Question

If one of the zeroes of the quadratic polynomial
$$ (k-1)x^2+kx+1 $$ is $$ -3, $$ then the value of $$ k $$ is
A
$$ \frac43 $$
B
$$ -\frac43 $$
C
$$ \frac23 $$
D
$$ -\frac23 $$

Answer

**step1** Understanding the Problem

We are given a quadratic polynomial $$(k-1)x^2+kx+1$$. We are also told that one of the "zeroes" of this polynomial is $$-3$$. A zero of a polynomial is a value for $$x$$ that makes the entire polynomial expression equal to zero. Our goal is to find the value of $$k$$.

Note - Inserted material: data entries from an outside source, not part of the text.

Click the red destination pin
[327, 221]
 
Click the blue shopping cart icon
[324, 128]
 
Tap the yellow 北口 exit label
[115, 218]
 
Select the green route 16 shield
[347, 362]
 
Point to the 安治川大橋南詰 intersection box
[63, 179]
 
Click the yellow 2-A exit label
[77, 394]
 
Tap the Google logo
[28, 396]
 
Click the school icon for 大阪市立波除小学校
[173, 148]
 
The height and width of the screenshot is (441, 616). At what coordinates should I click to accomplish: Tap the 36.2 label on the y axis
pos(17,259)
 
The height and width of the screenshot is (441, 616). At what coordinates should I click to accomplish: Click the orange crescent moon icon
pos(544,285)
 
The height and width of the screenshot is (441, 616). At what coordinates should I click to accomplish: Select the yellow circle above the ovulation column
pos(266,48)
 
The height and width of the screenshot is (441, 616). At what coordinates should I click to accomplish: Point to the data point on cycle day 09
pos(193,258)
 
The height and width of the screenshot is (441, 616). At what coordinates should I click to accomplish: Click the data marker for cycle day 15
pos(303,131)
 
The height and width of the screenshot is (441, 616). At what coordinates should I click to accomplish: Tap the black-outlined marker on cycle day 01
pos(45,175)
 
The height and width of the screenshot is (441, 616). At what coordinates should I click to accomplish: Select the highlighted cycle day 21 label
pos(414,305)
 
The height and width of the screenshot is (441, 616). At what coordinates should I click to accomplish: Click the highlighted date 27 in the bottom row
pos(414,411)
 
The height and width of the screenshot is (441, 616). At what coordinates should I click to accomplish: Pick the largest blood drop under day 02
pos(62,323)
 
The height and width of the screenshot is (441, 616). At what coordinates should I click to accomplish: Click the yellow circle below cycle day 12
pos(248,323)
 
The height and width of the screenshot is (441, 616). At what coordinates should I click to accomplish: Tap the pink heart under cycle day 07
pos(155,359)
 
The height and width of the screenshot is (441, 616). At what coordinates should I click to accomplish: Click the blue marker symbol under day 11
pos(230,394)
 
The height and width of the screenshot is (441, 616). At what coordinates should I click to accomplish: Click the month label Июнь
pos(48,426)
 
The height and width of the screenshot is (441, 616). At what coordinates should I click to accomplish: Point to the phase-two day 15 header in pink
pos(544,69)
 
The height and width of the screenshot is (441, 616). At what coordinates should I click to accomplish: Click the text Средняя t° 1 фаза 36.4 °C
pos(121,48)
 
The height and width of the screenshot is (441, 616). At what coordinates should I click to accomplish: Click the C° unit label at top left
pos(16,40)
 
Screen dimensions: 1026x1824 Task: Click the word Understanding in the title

**step2** Substituting the Zero into the Polynomial

Since $$-3$$ is a zero of the polynomial, we can substitute $$x = -3$$ into the polynomial expression and set the entire expression equal to zero.
This gives us the equation:
$$(k-1)(-3)^2 + k(-3) + 1 = 0$$

**step3** Simplifying the Squared Term

First, we calculate the value of $$(-3)^2$$.
$$(-3)^2 = (-3) \times (-3) = 9$$
Now, substitute this value back into the equation:
$$(k-1)(9) + k(-3) + 1 = 0$$

**step4** Performing Multiplication

Next, we perform the multiplications in the equation.
Multiply $$(k-1)$$ by $$9$$: $$9 \times k - 9 \times 1 = 9k - 9$$.
Multiply $$k$$ by $$-3$$: $$-3k$$.
The equation now becomes:
$$9k - 9 - 3k + 1 = 0$$

**step5** Combining Like Terms

Now, we group and combine the terms that have $$k$$ and the constant terms.
Combine the terms with $$k$$: $$9k - 3k = 6k$$.
Combine the constant terms: $$-9 + 1 = -8$$.
The equation simplifies to:
$$6k - 8 = 0$$

**step6** Isolating the Term with k

To find the value of $$k$$, we need to isolate the term containing $$k$$ on one side of the equation. We can do this by adding $$8$$ to both sides of the equation:
$$6k - 8 + 8 = 0 + 8$$
$$6k = 8$$

**step7** Solving for k

Finally, to solve for $$k$$, we divide both sides of the equation by $$6$$:
$$k = \frac{8}{6}$$

**step8** Simplifying the Fraction

The fraction $$\frac{8}{6}$$ can be simplified by dividing both the numerator and the denominator by their greatest common factor, which is $$2$$.
$$k = \frac{8 \div 2}{6 \div 2}$$
$$k = \frac{4}{3}$$

**step9** Comparing with Options

The calculated value for $$k$$ is $$\frac{4}{3}$$. Comparing this with the given options:
A $$ \frac43 $$
B $$ -\frac43 $$
C $$ \frac23 $$
D $$ -\frac23 $$
The calculated value matches option A.